[BEGIN SUPPLIED MATERIAL]

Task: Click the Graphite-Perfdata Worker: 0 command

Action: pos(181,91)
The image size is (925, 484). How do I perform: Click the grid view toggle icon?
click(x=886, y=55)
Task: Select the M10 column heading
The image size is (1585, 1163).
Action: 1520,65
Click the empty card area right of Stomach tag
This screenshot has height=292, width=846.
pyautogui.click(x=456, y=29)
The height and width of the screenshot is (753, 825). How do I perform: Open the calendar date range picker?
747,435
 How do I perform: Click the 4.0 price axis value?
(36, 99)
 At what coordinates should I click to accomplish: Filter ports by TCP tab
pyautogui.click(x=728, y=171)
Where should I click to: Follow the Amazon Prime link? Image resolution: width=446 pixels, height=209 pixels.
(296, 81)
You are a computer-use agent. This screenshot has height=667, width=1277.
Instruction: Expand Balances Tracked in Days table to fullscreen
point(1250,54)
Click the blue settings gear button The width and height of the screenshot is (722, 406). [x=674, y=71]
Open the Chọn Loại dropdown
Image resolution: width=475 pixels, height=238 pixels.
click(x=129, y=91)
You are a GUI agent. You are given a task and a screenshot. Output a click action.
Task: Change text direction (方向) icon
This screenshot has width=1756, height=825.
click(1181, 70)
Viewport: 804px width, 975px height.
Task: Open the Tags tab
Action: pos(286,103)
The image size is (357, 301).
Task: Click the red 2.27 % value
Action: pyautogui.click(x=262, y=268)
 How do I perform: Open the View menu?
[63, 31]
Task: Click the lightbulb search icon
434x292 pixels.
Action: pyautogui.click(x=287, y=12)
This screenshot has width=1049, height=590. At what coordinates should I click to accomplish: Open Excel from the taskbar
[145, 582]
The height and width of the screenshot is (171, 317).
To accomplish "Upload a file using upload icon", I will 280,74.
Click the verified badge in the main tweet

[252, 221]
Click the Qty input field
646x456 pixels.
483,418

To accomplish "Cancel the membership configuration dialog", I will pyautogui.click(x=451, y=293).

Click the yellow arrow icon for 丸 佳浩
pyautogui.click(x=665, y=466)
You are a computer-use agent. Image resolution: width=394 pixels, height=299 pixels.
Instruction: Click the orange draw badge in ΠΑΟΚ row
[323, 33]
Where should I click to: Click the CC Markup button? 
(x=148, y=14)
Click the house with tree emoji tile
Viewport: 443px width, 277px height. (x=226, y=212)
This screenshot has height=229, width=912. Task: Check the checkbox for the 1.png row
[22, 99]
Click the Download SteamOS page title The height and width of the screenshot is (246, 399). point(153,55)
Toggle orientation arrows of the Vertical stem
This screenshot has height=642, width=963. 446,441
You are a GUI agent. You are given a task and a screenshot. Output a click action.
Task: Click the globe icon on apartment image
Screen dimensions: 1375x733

[END SUPPLIED MATERIAL]

- _WHAT TO PRODUCE_:
Return every line of the records above word for word, without adding, dropping, or changing anything.

- _EXERCISE RESULT_:
Task: Click the Graphite-Perfdata Worker: 0 command

Action: pos(181,91)
The image size is (925, 484). How do I perform: Click the grid view toggle icon?
click(x=886, y=55)
Task: Select the M10 column heading
The image size is (1585, 1163).
Action: 1520,65
Click the empty card area right of Stomach tag
This screenshot has height=292, width=846.
pyautogui.click(x=456, y=29)
The height and width of the screenshot is (753, 825). How do I perform: Open the calendar date range picker?
747,435
 How do I perform: Click the 4.0 price axis value?
(36, 99)
 At what coordinates should I click to accomplish: Filter ports by TCP tab
pyautogui.click(x=728, y=171)
Where should I click to: Follow the Amazon Prime link? Image resolution: width=446 pixels, height=209 pixels.
(296, 81)
You are a computer-use agent. This screenshot has height=667, width=1277.
Instruction: Expand Balances Tracked in Days table to fullscreen
point(1250,54)
Click the blue settings gear button The width and height of the screenshot is (722, 406). [x=674, y=71]
Open the Chọn Loại dropdown
Image resolution: width=475 pixels, height=238 pixels.
click(x=129, y=91)
You are a GUI agent. You are given a task and a screenshot. Output a click action.
Task: Change text direction (方向) icon
This screenshot has width=1756, height=825.
click(1181, 70)
Viewport: 804px width, 975px height.
Task: Open the Tags tab
Action: pos(286,103)
The image size is (357, 301).
Task: Click the red 2.27 % value
Action: pyautogui.click(x=262, y=268)
 How do I perform: Open the View menu?
[63, 31]
Task: Click the lightbulb search icon
434x292 pixels.
Action: pyautogui.click(x=287, y=12)
This screenshot has width=1049, height=590. At what coordinates should I click to accomplish: Open Excel from the taskbar
[145, 582]
The height and width of the screenshot is (171, 317).
To accomplish "Upload a file using upload icon", I will 280,74.
Click the verified badge in the main tweet

[252, 221]
Click the Qty input field
646x456 pixels.
483,418

To accomplish "Cancel the membership configuration dialog", I will pyautogui.click(x=451, y=293).

Click the yellow arrow icon for 丸 佳浩
pyautogui.click(x=665, y=466)
You are a computer-use agent. Image resolution: width=394 pixels, height=299 pixels.
Instruction: Click the orange draw badge in ΠΑΟΚ row
[323, 33]
Where should I click to: Click the CC Markup button? 
(x=148, y=14)
Click the house with tree emoji tile
Viewport: 443px width, 277px height. (x=226, y=212)
This screenshot has height=229, width=912. Task: Check the checkbox for the 1.png row
[22, 99]
Click the Download SteamOS page title The height and width of the screenshot is (246, 399). point(153,55)
Toggle orientation arrows of the Vertical stem
This screenshot has height=642, width=963. 446,441
You are a GUI agent. You are given a task and a screenshot. Output a click action.
Task: Click the globe icon on apartment image
Screen dimensions: 1375x733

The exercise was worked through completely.